**THE TASK**
In the conversation about oilfield chemistry, in which two Texas cities are the manufacturing plants located?

** TEXT BLOCK follows **

We’ve learned so much from that technology that that nobody else has in the industry, where we’re able to really develop those newer products that are coming out to the market to tailor them so we know that they’re not causing any formation damage, and we know that the conductivity level is still high.

Right.

And then when you’re looking at the efficiency factor of what the customer is looking for, they’re really looking for how can I how can I complete more stages per day? And if I can complete more stages per day, then I can reduce my time on location by one or two days. If I can reduce my time on location by one or two days, that’s a huge cost savings.

Right.

You’re looking at the total cost that they have associated on a per day basis. So how can you do that from a chemistry perspective? Right? So, like, looking at friction reducers, if you can develop a higher performing friction reducer that can lower your well side pressures so you can increase your rate, you can increase your rate, you complete stages faster, and then you continue to go and you complete your well faster and you can save them a lot of money that way.

Right.

So I have a question. Once technology comes up with all of the testing, we finish it, we present our findings to internal, what happens at that stage?

So that’s whenever we have the presentation in front of the customer, right, where typically the r and d team is there with us. I think it’s very important to have that team there during the presentations to ask and answer any of the questions that are being asked by the customer and to fully explain the methodology behind why we tested it and and how we got the results. And then from there, if we’re successful and we’re rewarded the work, then that starts the process of making sure that everything’s manufactured properly and the quality of the product stays consistent, which I I do think there’s been a shift in that in the market over the past year or two of customers really paying attention to the quality of the product that’s arriving to location.

There’s one thing to test in the lab and to see how the performance is working from a lab perspective, but how does that translate over to the field? One of the things with select chemistry and the fact that we have our manufacturing plants in Midland, Texas and Tyler, Texas, we have a lot more control over the way that the product’s being made and the QC process that goes behind it, ensuring that the the product that is being made stays consistent and is arriving to location the way that it’s meant to be. Yeah. Have some customers that we actually we will take a sample after every single batch before it goes to location and we’ll ship it to our customer so that they can do the testing or have a third party do the testing, say on a friction reducer, to make sure that in that water quality, the every single batch is within a percent or two of each other and making sure that they’re very consistent going on location.

** End of TEXT BLOCK **
** ENTRIES SHOWN follows **

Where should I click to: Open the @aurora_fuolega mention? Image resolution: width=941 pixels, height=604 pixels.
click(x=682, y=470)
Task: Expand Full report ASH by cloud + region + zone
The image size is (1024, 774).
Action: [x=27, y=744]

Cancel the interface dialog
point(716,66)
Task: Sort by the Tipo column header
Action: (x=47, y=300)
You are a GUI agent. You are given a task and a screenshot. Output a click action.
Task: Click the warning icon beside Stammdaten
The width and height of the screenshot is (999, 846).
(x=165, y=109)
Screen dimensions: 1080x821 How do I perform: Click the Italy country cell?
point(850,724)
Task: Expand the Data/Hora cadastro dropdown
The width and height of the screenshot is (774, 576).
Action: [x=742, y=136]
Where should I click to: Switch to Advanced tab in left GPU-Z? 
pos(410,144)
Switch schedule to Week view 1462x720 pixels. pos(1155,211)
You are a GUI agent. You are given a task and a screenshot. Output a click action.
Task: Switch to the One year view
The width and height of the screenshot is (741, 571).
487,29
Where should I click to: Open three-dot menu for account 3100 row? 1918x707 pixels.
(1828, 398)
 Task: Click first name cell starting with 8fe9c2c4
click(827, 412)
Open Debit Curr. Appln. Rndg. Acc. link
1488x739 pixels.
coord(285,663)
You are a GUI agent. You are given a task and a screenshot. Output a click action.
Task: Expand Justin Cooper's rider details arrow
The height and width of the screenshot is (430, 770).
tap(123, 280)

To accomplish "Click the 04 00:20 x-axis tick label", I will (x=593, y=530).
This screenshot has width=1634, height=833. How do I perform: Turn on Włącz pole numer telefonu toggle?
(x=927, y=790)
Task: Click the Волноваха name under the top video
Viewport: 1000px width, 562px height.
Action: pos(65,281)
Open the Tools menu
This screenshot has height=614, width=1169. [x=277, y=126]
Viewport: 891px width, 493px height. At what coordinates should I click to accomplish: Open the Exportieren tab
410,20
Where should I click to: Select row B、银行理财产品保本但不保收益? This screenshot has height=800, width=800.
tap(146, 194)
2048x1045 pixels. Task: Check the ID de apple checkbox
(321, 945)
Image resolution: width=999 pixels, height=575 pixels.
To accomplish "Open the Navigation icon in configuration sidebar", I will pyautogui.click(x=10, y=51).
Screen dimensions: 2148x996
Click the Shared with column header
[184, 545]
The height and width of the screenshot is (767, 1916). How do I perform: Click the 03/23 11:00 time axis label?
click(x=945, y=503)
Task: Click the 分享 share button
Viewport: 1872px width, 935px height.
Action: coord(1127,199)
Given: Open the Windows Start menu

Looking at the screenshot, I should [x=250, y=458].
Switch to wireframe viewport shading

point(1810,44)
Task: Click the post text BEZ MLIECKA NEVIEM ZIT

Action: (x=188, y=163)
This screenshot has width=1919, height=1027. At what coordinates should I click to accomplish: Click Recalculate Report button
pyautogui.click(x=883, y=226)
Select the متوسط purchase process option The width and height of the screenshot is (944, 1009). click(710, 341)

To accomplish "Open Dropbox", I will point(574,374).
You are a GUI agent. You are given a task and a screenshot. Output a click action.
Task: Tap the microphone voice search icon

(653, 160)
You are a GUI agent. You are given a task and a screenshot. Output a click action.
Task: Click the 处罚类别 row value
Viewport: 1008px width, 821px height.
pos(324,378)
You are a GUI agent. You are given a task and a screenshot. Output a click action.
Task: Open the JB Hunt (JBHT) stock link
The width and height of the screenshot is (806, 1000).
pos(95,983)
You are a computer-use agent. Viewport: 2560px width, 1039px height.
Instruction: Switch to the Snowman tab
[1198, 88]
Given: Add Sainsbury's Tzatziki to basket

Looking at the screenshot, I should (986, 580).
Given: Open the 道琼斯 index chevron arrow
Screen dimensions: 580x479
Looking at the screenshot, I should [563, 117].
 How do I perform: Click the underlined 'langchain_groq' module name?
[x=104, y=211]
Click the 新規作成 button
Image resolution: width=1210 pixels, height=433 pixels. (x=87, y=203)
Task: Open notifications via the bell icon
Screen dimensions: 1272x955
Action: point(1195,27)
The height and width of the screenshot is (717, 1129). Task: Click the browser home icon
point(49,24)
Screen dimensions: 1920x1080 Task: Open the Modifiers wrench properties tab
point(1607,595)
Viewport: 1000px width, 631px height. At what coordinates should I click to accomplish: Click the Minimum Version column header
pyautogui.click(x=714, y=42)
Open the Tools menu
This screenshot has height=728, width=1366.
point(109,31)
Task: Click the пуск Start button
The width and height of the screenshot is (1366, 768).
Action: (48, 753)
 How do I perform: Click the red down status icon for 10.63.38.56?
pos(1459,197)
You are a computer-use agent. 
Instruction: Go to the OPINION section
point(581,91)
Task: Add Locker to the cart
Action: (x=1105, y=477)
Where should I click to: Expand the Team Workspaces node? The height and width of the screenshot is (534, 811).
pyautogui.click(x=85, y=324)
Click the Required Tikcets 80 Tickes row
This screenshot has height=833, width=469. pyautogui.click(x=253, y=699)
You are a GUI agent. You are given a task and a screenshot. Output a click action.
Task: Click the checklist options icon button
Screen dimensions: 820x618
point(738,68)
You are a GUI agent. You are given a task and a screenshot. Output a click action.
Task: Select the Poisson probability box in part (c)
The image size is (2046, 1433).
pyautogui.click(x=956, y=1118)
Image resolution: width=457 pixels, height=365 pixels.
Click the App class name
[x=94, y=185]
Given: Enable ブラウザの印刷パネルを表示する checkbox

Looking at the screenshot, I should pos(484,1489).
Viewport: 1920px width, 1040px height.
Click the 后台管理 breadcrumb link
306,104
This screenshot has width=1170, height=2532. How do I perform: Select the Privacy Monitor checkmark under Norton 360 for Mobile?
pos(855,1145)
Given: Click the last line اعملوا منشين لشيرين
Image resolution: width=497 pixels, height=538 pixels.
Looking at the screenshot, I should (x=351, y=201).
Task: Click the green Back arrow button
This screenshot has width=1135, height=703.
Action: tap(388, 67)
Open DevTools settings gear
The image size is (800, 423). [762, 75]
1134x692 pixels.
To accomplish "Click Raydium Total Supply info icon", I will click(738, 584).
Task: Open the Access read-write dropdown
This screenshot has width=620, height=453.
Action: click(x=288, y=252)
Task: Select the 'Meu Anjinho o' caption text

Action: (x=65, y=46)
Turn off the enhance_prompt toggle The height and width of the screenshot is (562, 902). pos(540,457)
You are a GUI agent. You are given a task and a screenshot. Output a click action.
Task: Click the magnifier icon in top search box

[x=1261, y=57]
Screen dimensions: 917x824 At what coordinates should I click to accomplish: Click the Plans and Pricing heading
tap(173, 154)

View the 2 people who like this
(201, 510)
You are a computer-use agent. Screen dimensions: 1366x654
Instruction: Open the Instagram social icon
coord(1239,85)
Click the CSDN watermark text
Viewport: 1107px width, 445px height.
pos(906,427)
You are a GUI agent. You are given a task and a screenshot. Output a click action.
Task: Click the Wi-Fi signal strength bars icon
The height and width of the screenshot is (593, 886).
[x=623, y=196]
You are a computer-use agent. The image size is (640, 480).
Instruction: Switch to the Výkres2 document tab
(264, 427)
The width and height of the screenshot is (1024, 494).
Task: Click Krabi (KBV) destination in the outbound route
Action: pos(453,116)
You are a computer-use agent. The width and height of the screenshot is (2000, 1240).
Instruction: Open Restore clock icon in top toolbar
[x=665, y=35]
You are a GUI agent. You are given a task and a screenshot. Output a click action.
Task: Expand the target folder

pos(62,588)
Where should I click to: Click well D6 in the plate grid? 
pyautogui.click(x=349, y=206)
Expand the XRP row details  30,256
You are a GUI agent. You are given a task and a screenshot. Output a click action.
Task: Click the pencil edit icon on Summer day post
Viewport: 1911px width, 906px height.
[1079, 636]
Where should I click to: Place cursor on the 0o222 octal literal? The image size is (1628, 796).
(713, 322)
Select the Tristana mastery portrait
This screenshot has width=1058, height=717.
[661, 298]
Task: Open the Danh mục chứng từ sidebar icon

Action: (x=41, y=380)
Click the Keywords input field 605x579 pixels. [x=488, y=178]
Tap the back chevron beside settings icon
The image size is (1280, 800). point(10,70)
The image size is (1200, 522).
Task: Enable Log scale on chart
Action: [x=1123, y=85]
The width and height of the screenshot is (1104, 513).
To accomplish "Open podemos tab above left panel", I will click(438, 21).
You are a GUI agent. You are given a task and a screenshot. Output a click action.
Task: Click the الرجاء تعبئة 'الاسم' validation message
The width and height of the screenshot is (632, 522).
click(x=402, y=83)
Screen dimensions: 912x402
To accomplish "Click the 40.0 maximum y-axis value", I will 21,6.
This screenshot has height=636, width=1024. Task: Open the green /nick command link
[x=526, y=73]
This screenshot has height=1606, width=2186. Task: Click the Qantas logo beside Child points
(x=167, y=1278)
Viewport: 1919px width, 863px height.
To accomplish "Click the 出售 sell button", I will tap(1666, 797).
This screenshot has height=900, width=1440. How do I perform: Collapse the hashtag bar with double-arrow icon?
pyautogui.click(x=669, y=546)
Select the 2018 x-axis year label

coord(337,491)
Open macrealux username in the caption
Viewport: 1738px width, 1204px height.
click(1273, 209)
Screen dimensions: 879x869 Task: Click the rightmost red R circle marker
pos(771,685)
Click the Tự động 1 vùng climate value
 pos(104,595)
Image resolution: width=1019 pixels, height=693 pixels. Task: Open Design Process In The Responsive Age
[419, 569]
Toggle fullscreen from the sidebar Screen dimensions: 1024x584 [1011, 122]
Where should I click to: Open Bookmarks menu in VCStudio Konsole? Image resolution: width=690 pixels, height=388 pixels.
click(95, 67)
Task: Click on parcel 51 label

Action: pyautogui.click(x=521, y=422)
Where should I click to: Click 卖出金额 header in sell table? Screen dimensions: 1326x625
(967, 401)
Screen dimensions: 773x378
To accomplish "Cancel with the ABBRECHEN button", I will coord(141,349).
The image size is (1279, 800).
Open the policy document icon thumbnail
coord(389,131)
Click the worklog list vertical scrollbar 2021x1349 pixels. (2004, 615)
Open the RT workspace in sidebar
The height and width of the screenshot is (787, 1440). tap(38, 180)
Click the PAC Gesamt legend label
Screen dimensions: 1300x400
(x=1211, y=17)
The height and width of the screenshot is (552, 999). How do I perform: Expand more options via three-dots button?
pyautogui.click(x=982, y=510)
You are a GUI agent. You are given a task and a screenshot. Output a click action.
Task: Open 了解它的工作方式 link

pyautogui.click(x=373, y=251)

** End of ENTRIES SHOWN **

**SOLUTION**
Midland, Texas and Tyler, Texas.